Tribunal Administratif de Montpellier — Décision N° TA34-2507434

jeudi 23 octobre 2025

JuridictionTribunal Administratif de Montpellier
SectionTribunal Administratif de Montpellier
N° DossierTA34-2507434
TypeOrdonnance
RecoursExcès de pouvoir
PublicationC
Avocat requérantCOCQUEBERT

Résumé IA

Cette ordonnance du Tribunal Administratif de Montpellier rejette la demande de suspension présentée par l’association APS 34 contre un arrêté du président du conseil départemental de l’Hérault modifiant son autorisation de service de prévention spécialisée. Le juge des référés estime que la condition d’urgence n’est pas remplie, car l’association n’établit pas que l’exécution de l’arrêté porterait une atteinte grave et immédiate à un intérêt public ou à ses intérêts. La requête est donc rejetée sur le fondement de l’article L. 522-3 du code de justice administrative, sans qu’il soit nécessaire d’examiner l’existence d’un doute sérieux sur la légalité de la décision.

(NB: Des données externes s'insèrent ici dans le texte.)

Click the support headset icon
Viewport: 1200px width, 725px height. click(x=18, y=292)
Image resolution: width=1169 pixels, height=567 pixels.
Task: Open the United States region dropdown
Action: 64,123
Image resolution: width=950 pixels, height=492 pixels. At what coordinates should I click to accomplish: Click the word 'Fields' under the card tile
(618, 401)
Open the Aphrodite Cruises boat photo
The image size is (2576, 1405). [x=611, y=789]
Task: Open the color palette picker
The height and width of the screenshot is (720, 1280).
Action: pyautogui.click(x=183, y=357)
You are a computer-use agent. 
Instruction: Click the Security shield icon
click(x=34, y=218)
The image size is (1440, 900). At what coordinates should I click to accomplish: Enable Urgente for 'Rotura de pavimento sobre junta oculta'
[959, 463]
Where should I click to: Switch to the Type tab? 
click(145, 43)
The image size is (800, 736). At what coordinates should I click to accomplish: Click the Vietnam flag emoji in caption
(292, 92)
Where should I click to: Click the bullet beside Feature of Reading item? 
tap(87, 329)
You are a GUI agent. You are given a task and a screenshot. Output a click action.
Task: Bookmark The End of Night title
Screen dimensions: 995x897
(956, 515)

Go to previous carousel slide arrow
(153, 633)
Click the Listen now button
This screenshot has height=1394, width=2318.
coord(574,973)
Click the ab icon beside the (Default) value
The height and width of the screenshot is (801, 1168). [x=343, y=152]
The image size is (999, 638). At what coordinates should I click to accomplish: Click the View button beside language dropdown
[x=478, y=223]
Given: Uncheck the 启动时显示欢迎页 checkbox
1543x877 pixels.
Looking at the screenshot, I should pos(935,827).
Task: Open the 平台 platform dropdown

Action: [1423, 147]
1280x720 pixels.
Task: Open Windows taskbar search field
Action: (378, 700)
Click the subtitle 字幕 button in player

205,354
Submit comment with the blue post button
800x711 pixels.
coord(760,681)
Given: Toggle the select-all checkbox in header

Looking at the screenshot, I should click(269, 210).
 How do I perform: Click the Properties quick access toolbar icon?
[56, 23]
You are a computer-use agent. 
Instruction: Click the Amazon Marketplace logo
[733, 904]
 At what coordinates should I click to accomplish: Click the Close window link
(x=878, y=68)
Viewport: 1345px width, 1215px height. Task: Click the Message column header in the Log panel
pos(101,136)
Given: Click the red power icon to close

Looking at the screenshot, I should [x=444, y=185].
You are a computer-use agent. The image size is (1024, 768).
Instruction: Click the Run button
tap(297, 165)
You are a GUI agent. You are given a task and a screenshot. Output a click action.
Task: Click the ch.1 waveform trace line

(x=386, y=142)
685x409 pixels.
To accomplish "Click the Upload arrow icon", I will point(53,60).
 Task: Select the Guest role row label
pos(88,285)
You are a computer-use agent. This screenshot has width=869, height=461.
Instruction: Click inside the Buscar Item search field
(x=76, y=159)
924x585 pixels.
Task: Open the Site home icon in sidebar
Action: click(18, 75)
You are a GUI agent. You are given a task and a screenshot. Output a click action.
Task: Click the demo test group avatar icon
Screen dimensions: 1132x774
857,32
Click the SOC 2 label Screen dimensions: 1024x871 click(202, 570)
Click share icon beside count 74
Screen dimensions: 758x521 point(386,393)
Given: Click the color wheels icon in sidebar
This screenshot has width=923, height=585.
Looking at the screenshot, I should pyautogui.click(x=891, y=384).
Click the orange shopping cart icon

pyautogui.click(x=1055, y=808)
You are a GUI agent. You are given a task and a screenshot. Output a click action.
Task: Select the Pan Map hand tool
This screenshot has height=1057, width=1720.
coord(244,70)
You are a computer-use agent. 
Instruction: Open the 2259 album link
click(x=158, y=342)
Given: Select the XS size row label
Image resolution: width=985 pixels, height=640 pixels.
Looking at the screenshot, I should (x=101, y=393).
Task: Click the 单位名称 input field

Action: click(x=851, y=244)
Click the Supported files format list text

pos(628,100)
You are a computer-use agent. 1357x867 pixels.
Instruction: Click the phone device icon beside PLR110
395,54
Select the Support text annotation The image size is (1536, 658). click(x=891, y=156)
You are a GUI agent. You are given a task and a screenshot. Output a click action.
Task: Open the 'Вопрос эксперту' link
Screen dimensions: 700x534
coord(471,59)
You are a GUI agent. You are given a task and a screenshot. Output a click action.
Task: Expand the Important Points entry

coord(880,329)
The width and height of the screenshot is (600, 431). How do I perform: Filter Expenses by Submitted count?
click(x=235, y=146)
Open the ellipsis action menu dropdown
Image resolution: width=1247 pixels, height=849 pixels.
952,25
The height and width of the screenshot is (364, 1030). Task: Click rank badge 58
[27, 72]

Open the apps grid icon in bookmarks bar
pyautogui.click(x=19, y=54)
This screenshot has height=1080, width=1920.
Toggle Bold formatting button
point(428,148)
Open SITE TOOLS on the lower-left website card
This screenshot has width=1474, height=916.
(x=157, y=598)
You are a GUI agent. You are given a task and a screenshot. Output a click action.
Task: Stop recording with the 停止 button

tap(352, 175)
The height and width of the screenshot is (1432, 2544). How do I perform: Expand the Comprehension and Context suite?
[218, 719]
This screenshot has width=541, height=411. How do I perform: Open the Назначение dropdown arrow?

Les textes appliqués sont les articles L. 521-1 et L. 522-3 du code de justice administrative.

Texte intégral

Vu la procédure suivante :


Par une requête enregistrée le 15 octobre 2025, l’association de prévention spécialisée de l’Hérault (APS 34), représentée par Me Coquebert, demande au juge des référés :

1°) de suspendre, sur le fondement de l’article L. 521-1 du code de justice administrative, l’exécution de l’arrêté du 14 août 2025 du président du conseil départemental de l’Hérault portant modification de l’autorisation relative au service de prévention spécialisée qu’elle détient ;

2°) de condamner le département de l’Hérault au paiement de 3 000 euros au titre de l’article L. 761-1 du code de justice administrative.

Elle soutient que :

- il existe un doute sérieux quant à la légalité de l’arrêté attaqué qui n’a pas été précédé d’une procédure contradictoire, ce qui l’a privée d’une garantie, que le désengagement financier des communes de Béziers, Sète et Frontignan, qui ont décidé de cesser de cofinancer le service concerné ne saurait légalement fonder la décision du département de l’Hérault d’abroger partiellement une autorisation correspondant à l’une de ses missions légales et obligatoires en vertu des articles L. 123-1, L. 221-1 et L. 212-5 du code de l’action sociale et des familles ;
- la condition d’urgence est remplie dès lors que la prévention spécialisée est l’un des axes retenus par le département dans son schéma départemental « enfance-famille 2024-2028 » et que l’arrêté contesté entraînera immédiatement une rupture dans l’accompagnement dont bénéficient des centaines d’enfants et jeunes en difficulté sociales et familiales, portant ainsi un préjudice grave et immédiat à l’intérêt collectif qu’elle défend et à l’intérêt public que constitue, pour le département, l’obligation d’organiser, dans les lieux où se manifestent des risques d'inadaptation sociale, des actions collectives visant à prévenir la marginalisation et à faciliter l'insertion ou la promotion sociale des jeunes et des familles, notamment des actions de prévention spécialisée visées au 2° de l'article L. 121-2 du code de l’action sociale et des familles dans le cadre du service de l’aide sociale à l’enfance, ainsi qu’en dispose l’article L. 221-1 du même code.


Vu :
- les autres pièces du dossier ;
- la requête enregistrée le 15 octobre 2025 sous le n° 2507433, présentée par l’association APS 34, tendant à l’annulation de l’arrêté susvisée.


Vu :
le code de l’action sociale et des familles ;
le code de justice administrative.


La présidente du tribunal administratif de Montpellier a désigné Mme Encontre, vice-présidente, pour statuer sur les demandes en référé.



Considérant ce qui suit :

1. L’association APS 34 est gestionnaire d’un service de prévention spécialisée relevant de la protection de l’enfance, autorisé par le président du conseil départemental de l’Hérault par arrêté du 24 juillet 2007 pour une durée de quinze années, conformément aux dispositions de l’article L. 313-1 du code de l’action sociale et des familles, et renouvelé par arrêté du 5 octobre 2022, pour la même durée à compter du 24 juillet 2022. Par la présente requête, l’association APS 34 demande au juge des référés de suspendre, sur le fondement de l’article L. 521-1 du code de justice administrative, l’exécution de l’arrêté du 14 août 2025, notifié le 22 août 2025, rapportant l’arrêté du 5 octobre 2022 et l’autorisant à intervenir sur les communes avec lesquelles une convention de cofinancement des actions de prévention spécialisée est en cours de validité.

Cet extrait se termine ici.